KUTIPAN -
☆ ☆ ☆

Penyebab ISPA Jenis ISPA

2.2 Infeksi Saluran Pernapasan Akut ISPA 2.2.1 Pengertian ISPA ISPA adalah infeksi saluran pernafasan atas atau bawah, biasanya menular, yang dapat menimbulkan berbagai penyakit yang berkisar dari penyakit tanpa gejala atau infeksi ringan sampai penyakit yang parah dan mematikan, tergantung patogen penyebabnya dan faktor lingkungan WHO, 2007. Batasan istilah ISPA menurut Depkes RI, mengandung tiga unsur yaitu infeksi, saluran pernapasan dan akut. Pengertian masing – masing batasan adalah: 1. Infeksi adalah masuknya kuman atau mikroorganisme ke dalam tubuh manusia dan berkembang biak sehingga menimbulkan gejala penyakit. 2. Saluran pernapasan adalah organ yang mulai dari hidung hingga alveoli beserta organ adneksanya seperti sinus-sinus, rongga telinga tengah dan pleura. 3. Infeksi akut adalah infeksi yang berlangsung sampai dengan 14 hari. Batas 14 hari ini diambil untuk menunjukkan proses akut meskipun untuk beberapa penyakit yang dapat digolongakan ISPA proses ini dapat berlangsung lebih dari 14 hari Suhandayani, 2007.

☆ ☆ ☆

DATA YANG DITAMPILKAN -

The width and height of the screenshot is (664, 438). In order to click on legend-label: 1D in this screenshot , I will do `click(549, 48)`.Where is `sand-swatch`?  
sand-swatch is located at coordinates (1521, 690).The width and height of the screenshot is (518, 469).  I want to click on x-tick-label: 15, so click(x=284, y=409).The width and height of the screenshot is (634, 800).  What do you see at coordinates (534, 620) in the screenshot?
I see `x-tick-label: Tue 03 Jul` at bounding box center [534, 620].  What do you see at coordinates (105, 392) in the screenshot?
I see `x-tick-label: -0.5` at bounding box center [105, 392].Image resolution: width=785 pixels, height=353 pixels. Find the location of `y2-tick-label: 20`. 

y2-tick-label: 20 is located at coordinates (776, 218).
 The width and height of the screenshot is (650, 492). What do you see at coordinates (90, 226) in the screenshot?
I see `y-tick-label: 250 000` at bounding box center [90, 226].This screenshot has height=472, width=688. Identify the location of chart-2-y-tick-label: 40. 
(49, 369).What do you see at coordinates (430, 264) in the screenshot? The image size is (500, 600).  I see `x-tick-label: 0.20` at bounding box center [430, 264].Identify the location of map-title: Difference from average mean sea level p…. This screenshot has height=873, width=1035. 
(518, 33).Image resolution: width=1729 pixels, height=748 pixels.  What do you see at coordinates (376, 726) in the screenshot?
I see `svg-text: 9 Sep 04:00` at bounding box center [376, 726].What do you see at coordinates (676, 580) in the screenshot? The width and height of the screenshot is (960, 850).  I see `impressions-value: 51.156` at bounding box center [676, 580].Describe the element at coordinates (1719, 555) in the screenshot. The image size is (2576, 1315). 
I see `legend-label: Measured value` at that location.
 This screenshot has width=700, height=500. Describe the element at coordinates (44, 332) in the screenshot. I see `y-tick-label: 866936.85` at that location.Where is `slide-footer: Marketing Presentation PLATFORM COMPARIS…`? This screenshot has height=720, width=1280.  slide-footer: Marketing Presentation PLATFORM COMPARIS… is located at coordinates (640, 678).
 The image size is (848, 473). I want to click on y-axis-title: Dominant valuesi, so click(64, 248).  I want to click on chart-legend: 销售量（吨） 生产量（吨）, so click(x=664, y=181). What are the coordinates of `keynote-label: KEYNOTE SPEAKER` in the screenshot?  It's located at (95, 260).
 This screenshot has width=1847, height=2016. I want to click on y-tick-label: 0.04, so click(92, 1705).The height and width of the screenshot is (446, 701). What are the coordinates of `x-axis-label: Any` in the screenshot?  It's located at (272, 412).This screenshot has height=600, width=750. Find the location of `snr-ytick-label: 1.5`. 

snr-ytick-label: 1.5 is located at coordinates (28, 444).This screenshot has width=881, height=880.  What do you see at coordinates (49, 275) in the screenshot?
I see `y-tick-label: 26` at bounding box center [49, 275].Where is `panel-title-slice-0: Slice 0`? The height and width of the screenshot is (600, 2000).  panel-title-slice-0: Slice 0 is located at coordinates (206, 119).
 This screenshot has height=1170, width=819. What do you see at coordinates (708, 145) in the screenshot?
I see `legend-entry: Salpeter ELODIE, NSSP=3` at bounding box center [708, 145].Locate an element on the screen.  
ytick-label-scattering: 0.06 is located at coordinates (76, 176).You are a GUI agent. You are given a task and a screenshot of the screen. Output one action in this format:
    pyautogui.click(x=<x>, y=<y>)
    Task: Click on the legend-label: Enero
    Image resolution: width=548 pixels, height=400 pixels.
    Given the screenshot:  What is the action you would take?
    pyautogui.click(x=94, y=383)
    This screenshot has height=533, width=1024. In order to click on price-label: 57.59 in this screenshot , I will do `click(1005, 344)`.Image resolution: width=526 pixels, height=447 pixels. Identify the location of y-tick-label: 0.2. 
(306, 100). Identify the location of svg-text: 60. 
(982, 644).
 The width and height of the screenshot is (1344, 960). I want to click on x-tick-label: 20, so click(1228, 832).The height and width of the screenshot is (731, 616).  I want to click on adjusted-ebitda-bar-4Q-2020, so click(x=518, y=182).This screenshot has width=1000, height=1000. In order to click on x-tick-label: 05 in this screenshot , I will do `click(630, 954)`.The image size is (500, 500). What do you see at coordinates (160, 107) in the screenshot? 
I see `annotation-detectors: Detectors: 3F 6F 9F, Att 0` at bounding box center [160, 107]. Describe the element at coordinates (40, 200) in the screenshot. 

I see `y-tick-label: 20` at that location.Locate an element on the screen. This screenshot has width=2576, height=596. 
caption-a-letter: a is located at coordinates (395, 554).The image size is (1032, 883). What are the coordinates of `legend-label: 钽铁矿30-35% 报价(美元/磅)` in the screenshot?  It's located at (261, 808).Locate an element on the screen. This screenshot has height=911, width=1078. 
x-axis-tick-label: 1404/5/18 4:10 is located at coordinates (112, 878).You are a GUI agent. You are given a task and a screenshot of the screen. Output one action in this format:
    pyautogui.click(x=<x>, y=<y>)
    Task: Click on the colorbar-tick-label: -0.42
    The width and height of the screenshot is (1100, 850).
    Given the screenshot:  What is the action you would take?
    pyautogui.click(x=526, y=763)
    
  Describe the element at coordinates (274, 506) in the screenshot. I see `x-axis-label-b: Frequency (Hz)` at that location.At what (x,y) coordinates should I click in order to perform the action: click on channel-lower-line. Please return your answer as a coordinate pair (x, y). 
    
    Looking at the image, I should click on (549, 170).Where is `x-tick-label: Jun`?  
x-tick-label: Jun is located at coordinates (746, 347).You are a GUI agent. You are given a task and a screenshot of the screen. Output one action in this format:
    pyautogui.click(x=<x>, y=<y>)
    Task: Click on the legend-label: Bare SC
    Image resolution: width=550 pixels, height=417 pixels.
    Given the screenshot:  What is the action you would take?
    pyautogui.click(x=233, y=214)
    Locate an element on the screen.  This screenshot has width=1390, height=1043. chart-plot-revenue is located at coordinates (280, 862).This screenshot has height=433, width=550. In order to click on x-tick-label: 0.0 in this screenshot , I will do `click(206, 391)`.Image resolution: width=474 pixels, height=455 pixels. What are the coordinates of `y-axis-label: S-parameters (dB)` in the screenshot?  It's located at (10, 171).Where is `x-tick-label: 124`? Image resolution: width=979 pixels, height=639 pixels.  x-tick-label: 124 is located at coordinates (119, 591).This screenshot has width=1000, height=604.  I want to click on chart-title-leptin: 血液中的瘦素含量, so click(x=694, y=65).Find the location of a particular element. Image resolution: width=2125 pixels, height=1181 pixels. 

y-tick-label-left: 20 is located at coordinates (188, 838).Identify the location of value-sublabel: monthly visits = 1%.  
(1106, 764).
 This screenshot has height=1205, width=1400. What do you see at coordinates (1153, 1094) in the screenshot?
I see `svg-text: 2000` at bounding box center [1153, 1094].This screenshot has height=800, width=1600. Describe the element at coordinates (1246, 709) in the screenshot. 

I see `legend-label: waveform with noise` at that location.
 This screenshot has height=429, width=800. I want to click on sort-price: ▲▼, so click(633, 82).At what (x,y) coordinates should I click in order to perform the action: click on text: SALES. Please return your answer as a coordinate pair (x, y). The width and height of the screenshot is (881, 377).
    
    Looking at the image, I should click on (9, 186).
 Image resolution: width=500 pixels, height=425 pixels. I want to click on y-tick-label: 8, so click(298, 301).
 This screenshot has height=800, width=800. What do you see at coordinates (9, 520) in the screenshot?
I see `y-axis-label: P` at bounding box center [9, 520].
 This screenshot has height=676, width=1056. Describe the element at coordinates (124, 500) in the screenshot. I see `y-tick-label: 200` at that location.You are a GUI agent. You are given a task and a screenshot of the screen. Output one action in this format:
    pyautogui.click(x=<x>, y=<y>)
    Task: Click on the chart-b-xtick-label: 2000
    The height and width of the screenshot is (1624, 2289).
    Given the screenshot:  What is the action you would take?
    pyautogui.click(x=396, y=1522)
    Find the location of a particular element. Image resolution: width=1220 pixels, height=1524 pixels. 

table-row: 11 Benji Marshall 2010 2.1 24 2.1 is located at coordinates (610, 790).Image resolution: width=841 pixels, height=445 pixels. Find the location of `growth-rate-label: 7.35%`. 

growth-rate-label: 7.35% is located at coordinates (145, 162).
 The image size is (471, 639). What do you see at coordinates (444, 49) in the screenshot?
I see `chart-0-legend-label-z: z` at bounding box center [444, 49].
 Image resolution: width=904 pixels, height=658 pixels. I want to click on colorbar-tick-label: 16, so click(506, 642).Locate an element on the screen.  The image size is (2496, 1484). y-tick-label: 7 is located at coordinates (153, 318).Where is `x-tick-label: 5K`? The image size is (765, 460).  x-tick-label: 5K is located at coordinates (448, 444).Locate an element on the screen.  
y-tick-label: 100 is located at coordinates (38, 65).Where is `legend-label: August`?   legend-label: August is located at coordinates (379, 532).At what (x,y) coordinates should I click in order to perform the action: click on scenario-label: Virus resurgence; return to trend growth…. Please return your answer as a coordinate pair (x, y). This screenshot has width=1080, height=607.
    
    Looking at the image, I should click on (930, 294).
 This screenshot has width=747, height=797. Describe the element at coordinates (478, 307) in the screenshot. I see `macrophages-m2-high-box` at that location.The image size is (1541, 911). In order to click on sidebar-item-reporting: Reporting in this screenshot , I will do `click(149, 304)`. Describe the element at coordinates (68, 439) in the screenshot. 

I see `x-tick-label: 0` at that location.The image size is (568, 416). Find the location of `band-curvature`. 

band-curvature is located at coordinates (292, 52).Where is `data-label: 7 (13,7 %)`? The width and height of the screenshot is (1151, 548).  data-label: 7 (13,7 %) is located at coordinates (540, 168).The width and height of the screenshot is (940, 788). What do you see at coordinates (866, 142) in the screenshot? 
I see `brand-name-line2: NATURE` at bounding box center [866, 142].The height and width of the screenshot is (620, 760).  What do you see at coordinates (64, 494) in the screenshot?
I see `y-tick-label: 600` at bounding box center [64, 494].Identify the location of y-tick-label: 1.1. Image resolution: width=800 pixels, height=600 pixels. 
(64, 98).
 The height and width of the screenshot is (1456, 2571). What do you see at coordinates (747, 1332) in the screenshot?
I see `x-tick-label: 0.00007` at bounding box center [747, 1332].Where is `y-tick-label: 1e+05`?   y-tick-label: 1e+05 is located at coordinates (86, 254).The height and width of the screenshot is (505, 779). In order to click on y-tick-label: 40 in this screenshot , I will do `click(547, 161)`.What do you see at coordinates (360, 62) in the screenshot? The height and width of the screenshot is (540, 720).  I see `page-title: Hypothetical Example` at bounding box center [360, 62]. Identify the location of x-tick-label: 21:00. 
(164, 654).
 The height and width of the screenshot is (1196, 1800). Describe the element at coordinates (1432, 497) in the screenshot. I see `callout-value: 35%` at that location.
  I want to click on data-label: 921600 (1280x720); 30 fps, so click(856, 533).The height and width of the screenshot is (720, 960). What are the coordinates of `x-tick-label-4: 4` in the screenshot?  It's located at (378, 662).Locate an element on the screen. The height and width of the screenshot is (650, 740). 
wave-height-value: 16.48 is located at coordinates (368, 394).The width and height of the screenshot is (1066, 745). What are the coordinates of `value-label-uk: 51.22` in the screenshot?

☆ ☆ ☆

RINGKASAN TUGAS 1 -
Jawablah pertanyaan berikut berdasarkan kutipan, masing-masing pada satu baris:
(a) Menurut Depkes RI, apa saja unsur yang terkandung dalam batasan istilah ISPA?
(b) Menurut WHO, 2007, berat ringannya penyakit akibat ISPA bergantung pada apa?
(c) Sampai berapa hari infeksi akut berlangsung?
RINGKASAN TUGAS 2 - Tolong sebutkan semua organ adneksa saluran pernapasan yang disebut dalam kutipan.

JAWABAN ANDA 1 -
(a) Infeksi, saluran pernapasan, dan akut.
(b) Patogen penyebabnya dan faktor lingkungan.
(c) Sampai dengan 14 hari.

JAWABAN ANDA 2 -
- Sinus-sinus
- Rongga telinga tengah
- Pleura